Starting from the fraction 1/1, it is built by the rule that for a node with the fraction a/b, its left child carries the fraction a/(a+b), and its right child the fraction (a+b)/b.
1/1
/ \
/ \
/ \
1/2 2/1
/ \ / \
1/3 3/2 2/3 3/1
etc. The diatomic sequence (starting at index 1) is the sequence of numerators of the fractions in the Calkin-Wilf tree, when that is traversed level by level, each level from left to right.
If we look at the tree of indices
1
/ \
/ \
/ \
2 3
/ \ / \
4 5 6 7
/ \
8 9 ...
we can easily verify that the node at index k in the Calkin-Wilf tree carries the fraction a[k]/a[k+1] by induction.
That is obviously true for k = 1 (a[1] = a[2] = 1), and from then on,
for k = 2*j we have the left child of the node with index j, so the fraction is a[j]/(a[j]+a[j+1]) and a[k] = a[j] and a[k+1] = a[j] + a[j+1] are the defining equations of the sequence.
for k = 2*j+1 we have the right child of the node with index j, so the fraction is (a[j]+a[j+1])/a[j+1] and that is a[k]/a[k+1] again by the defining equations.
All positive reduced fractions occur exactly once in the Calkin-Wilf tree (left as an exercise for the reader), hence all positive integers occur in the diatomic sequence.

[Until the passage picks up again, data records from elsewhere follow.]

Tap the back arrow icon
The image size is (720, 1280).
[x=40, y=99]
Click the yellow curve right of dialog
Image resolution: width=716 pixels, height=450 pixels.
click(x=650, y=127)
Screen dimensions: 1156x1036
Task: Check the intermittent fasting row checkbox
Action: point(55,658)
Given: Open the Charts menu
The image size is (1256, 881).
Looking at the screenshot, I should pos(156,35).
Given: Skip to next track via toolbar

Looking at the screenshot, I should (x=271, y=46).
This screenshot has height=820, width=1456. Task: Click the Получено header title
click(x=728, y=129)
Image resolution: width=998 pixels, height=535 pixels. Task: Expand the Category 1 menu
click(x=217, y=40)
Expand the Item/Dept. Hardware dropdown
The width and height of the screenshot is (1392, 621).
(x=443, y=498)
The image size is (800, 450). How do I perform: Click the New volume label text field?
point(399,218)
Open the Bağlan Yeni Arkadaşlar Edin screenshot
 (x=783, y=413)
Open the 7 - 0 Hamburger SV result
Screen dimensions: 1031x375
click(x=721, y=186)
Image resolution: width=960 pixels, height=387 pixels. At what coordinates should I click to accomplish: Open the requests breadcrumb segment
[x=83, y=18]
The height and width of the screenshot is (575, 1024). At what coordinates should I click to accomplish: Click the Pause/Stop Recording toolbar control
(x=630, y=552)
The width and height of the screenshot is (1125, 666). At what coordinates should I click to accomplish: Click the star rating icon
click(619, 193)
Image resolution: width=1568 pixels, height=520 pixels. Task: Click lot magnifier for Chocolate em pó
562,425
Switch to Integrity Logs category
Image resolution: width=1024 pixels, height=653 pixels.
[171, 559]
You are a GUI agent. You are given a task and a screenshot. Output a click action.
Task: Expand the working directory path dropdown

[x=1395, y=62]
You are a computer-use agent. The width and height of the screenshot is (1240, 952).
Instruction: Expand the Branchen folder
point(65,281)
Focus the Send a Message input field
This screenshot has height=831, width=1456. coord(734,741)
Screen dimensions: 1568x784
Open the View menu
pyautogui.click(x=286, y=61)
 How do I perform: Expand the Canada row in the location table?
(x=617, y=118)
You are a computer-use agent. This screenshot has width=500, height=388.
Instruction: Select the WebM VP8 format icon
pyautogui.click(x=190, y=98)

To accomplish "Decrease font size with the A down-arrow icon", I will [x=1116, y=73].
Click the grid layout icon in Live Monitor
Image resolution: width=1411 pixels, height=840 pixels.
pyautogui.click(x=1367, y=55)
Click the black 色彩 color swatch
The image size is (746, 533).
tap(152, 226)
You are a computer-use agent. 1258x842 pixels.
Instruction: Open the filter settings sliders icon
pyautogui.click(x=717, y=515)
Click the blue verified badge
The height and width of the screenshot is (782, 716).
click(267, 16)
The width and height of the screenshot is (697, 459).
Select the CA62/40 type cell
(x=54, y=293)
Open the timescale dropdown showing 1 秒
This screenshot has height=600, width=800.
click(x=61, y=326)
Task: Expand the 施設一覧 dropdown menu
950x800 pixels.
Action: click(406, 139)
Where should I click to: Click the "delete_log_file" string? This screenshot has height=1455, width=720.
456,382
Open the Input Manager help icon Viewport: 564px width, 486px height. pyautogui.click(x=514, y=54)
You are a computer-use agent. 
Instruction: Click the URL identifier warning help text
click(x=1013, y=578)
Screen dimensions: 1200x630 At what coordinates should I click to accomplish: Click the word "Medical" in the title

We can find the node in the Calkin-Wilf tree from the index by following the binary representation of the index, from the most significant bit to the least, for a 1-bit we go to the right child and for a 0-bit to the left. (For that, it is nice to augment the Calkin-Wilf tree with a node 0/1 whose right child is the 1/1 node, so that we need have a step for the most significant set bit of the index.)
Now, that doesn't yet help very much to solve the problem at hand.
But, let us first solve a related problem: For a reduced fraction p/q, determine its index.
Suppose that p > q. Then we know that p/q is a right child, and its parent is (p-q)/q. If also p-q > q, we have again a right child, whose parent is (p - 2*q)/q. Continuing, if
p = a*q + b, 1 <= b < q
then we reach the p/q node from the b/q node by going to the right child a times.
Now we need to find a node whose numerator is smaller than its denominator. That is of course the left child of its parent. The parent of b/q is b/(q-b) then. If
q = c*b + d, 1 <= d < b
we have to go to the left child c times from the node b/d to reach b/q.
And so on.
We can find the way from the root (1/1) to the p/q node using the continued fraction (I consider only simple continued fractions here) expansion of p/q. Let p > q and
p/q = [a_0, a_1, ..., a_r,1]
the continued fraction expansion of p/q ending in 1.
If r is even, then go to the right child a_r times, then to the left a_(r-1) times, then to the right child ... then a_1 times to the left child, and finally a_0 times to the right.
If r is odd, then first go to the left child a_r times, then a_(r-1) times to the right ... then a_1 times to the left child, and finally a_0 times to the right.
For p < q, we must end going to the left, hence start going to the left for even r and start going to the right for odd r.
We have thus found a close connection between the binary representation of the index and the continued fraction expansion of the fraction carried by the node via the path from the root to the node.
Let the run-length-encoding of the index k be
[c_1, c_2, ..., c_j] (all c_i > 0)
i.e. the binary representation of k starts with c_1 ones, followed by c_2 zeros, then c_3 ones etc., and ending with c_j
ones, if k is odd - hence j is also odd;
zeros, if k is even - hence j is also even.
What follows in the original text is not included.